Last year, the Texas Legislature passed a permitless carry bill that allows any adult to carry a handgun without obtaining a license — except 18 to 20-year-olds were excluded from the provisions, as that age group is generally prohibited from carrying a handgun.
This lawsuit, brought by the Firearms Policy Coalition and two individuals between the ages of 18 and 20, was first filed in November last year, asserting that the prohibition violated the Second Amendment’s right to bear arms and the Fourteenth Amendment’s equal protection clause.
Col. Steven McCraw, director of the Department of Public Safety, was the state defendant in the case along with a trio of county attorneys.
“The issue is whether prohibiting law-abiding 18-to-20-year-olds from carrying a handgun in public for self-defense is consistent with this Nation’s historical tradition of firearm regulation,” Judge Mark Pittman ruled in a Thursday opinion.
“Based on the Second Amendment’s text, as informed by Founding-Era history and tradition, the Court concludes that the Second Amendment protects against this prohibition. Texas’s statutory scheme must therefore be enjoined to the extent that law-abiding 18-to-20-year-olds are prohibited from applying for a license to carry a handgun.”
Pittman analyzed the application of other amendments — namely the First and Fourth — to the 18-20 age cohort, and ruled “because neither [of those amendments exclude] 18-to-20-year-olds, the Court declines to read an implicit age restriction into the Second Amendment.”
Additionally, Pittman addressed the case made by many gun control advocates that the Second Amendment’s prefatory clause — “a well regulated militia” — justifies increased restrictions on gun ownership.
“[A]t the Founding, the ‘militia’ was generally understood to be comprised of ‘all able-bodied men,’ which included 18-to-20-year-olds,” he wrote.
After the U.S. Supreme Court’s June 2022 ruling in New York State Rifle & Pistol Association v. Bruen, Pittman asked respondents in this case to opine on Bruen’s implications for Texas’ handgun carry restrictions.
In his opinion, Pittman invoked the Bruen decision early on, writing, “The Second (and the Fourteenth) Amendment ‘protect[s] an individual’s right to carry a handgun for self-defense outside the home.’ N.Y. State Rifle & Pistol Ass’n, Inc. v. Bruen.”

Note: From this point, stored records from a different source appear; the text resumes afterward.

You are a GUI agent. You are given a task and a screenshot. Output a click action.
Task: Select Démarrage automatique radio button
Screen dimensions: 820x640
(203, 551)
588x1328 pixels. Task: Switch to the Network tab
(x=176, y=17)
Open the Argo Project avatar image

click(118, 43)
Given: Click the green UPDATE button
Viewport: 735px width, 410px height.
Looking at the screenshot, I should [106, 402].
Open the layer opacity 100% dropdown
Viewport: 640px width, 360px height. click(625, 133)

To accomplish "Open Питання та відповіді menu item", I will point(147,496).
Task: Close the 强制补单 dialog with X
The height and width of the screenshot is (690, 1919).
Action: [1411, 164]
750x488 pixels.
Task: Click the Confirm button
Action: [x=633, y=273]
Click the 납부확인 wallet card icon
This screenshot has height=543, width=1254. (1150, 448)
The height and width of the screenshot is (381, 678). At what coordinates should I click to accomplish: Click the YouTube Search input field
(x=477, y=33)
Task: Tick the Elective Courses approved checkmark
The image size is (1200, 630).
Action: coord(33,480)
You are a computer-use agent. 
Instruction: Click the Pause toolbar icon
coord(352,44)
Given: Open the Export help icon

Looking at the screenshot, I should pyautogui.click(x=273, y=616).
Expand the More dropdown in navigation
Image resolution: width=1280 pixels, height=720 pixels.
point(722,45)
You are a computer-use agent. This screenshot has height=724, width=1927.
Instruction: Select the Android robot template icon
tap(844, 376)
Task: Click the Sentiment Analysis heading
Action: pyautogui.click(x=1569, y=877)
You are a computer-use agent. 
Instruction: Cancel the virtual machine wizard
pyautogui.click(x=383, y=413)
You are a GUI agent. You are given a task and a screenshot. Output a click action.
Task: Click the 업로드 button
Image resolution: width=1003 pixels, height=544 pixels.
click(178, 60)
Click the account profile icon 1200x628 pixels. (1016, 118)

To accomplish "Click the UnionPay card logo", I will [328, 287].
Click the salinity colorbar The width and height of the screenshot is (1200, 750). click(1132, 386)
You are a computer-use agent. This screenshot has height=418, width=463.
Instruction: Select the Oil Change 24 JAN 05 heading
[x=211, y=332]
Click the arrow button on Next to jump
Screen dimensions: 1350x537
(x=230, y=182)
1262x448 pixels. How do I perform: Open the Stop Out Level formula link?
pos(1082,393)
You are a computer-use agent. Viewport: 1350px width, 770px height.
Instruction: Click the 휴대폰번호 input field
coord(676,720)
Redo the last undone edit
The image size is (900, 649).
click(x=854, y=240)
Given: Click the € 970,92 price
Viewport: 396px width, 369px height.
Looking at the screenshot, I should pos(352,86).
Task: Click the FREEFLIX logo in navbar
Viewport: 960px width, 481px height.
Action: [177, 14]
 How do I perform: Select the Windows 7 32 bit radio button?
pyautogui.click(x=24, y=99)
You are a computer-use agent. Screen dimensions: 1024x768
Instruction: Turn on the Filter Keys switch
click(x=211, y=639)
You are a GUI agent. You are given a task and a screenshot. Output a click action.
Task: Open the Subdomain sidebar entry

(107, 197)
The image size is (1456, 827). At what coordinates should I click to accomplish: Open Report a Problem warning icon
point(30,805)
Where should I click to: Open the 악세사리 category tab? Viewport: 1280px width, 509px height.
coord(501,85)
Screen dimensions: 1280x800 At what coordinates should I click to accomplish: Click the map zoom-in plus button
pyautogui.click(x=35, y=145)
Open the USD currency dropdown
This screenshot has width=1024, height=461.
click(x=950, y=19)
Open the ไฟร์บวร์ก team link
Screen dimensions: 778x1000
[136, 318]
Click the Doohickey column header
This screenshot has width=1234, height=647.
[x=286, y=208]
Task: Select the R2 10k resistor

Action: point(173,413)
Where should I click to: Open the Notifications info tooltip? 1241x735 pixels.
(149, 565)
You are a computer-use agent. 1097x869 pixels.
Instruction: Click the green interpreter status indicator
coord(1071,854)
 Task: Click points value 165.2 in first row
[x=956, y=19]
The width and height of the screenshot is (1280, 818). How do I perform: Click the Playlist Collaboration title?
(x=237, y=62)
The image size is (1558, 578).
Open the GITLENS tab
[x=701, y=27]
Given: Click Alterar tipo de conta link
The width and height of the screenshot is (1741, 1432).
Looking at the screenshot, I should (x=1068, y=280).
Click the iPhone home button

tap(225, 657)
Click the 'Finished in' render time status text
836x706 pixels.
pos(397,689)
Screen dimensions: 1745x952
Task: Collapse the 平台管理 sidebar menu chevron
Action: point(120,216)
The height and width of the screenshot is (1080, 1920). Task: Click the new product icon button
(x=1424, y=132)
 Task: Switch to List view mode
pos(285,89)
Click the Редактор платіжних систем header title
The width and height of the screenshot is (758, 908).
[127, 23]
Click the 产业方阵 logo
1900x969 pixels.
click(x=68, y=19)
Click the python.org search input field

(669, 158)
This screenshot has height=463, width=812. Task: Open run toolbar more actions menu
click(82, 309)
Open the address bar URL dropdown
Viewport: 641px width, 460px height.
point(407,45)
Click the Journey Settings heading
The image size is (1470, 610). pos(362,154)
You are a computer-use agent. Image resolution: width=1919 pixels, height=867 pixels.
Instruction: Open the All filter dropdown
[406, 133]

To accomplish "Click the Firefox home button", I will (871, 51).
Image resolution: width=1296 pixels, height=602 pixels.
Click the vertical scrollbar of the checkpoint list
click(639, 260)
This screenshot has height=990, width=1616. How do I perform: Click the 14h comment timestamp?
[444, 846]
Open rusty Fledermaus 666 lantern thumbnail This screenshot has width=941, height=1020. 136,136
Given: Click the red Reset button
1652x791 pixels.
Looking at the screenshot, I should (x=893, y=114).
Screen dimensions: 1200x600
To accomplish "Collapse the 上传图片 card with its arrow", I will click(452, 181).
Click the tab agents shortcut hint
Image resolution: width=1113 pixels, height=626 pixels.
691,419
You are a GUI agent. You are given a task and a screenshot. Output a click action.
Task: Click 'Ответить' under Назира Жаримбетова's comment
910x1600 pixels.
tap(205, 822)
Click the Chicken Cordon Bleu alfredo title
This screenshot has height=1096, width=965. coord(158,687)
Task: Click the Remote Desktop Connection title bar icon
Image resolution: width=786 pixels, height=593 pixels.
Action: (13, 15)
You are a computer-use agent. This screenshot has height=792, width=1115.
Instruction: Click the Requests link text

In its response, the State of Texas contended that Bruen’s striking down of the “two step analysis” only applied to the second step. That two-step analysis is the methodology courts used to determine whether a regulation 1) violated the right to bear arms and 2) “survived the proper level of scrutiny.”
Pittman agreed on the merits of Bruen, but further opined that “the Court considers the Step One analysis only to the extent that it persuades this Court that the Second Amendment’s plain text does not cover the proposed course of conduct at issue here.”
“The burden falls on Texas to ‘affirmatively prove that its firearms regulation is part of the historical tradition that delimits the outer bounds of the right to keep and bear arms.’ Because Texas failed to carry its burden, the law must be enjoined.”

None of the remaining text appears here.